As relative newcomers to the state of Oklahoma as well as to rural living, Kel and I often have questions; maybe not the most fascinating of questions, but the answers to them are important to us. That’s why we feel fortunate to have befriended knowledgeable locals, good, fine people who were born and raised here, steeped in the customs and traditions, weather patterns, history and legends of this fine prairie state; honest folks who are eager to help out a stranger.
Locals who are certain that we are “visiting relatives” or “just passing through” (one woman was convinced that Kel was the new preacher in town), are not shy about asking us questions. Before a conversation picks up any kind of steam, invariably we are asked: why did you move to Oklahoma? Emphasis on the why. This is accompanied by a look of exasperation and dubious suspicion.

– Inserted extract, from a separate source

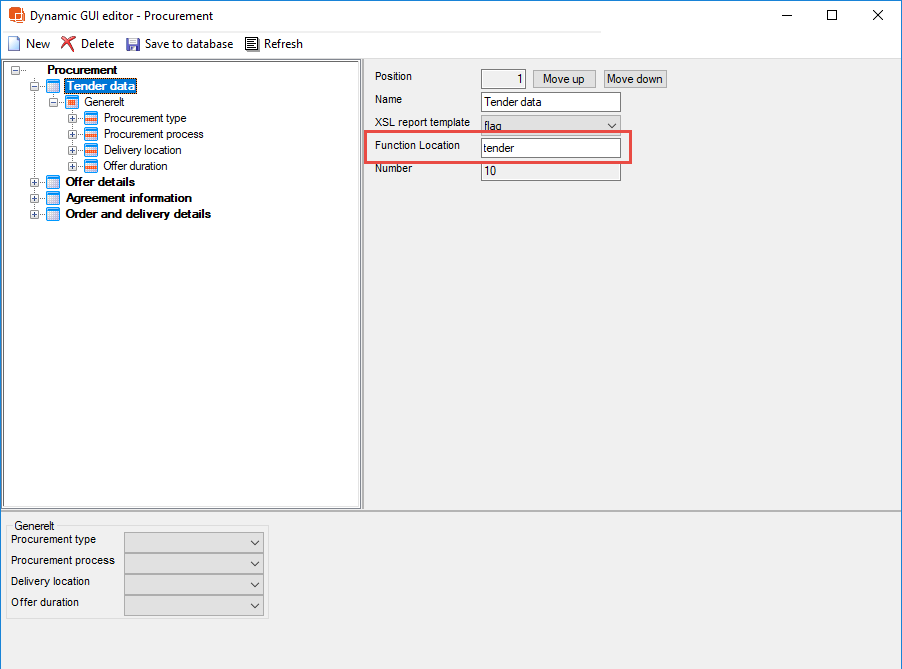
Task: Click into the Name text field
Action: click(550, 102)
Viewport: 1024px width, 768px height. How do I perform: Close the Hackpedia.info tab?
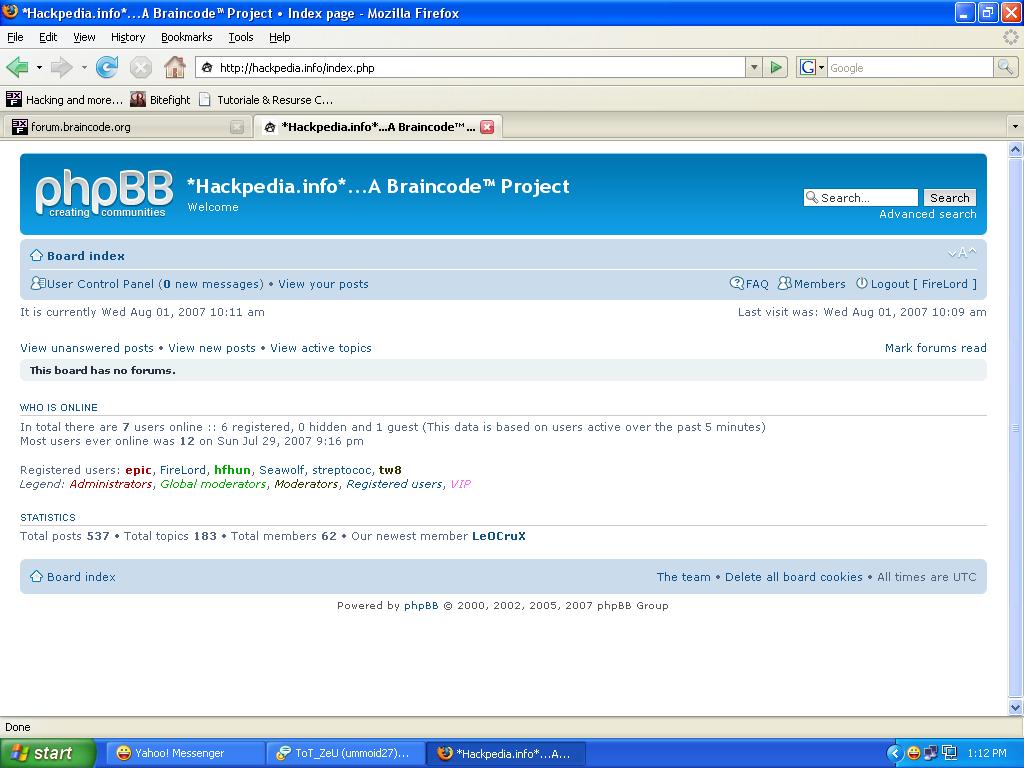487,127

The streets here, unfortunately, go only one way. When we seek answers to our questions – generally about gardening, weather patterns or ranching, more often than not our friend, old or new, suddenly falls victim to the mumbles, shifts their eyes away from ours, seeking refuge in the distant horizon line. Then they say something along the lines of, “well, now…I really couldn’t say…” No amount of rephrasing the question produces a direct answer. One time Kel invited a neighbor over for the explicit reason of having him help us select a site for a new pond. He’d just had one dug on his property and being a local, we took him for if not an expert, at least someone more knowledgeable about pond-building than ourselves. Kel and neighbor spent a few hours mucking across the rain-soaked 160 acres analyzing several potential sites. Dappled in mud and soaked with rain, Kel finally asked him which location he thought would be the best. The answer left Kel just as clueless as before the muddy trek over the pastures. Our neighbor gazed off - surely a nugget of pure, country wisdom forming like storm clouds in his head - and pronounced, “It all depends on what a man wants.”
This gentleman would’ve made a fine match for another friend. When we asked her how many cattle she ran on her property she became vague, her voice dropping into the low registers and then she changed the subject. And this from a lifelong cattlewoman and someone with whom we’ve broken bread many times and exchanged Christmas gifts.
We still ask questions of our friends and locals, not so much because we think we are going to get the answers, but out of habit and routine. A kind of politeness. Maybe it’s even expected of us. But when we really want an answer to something now, we Google it.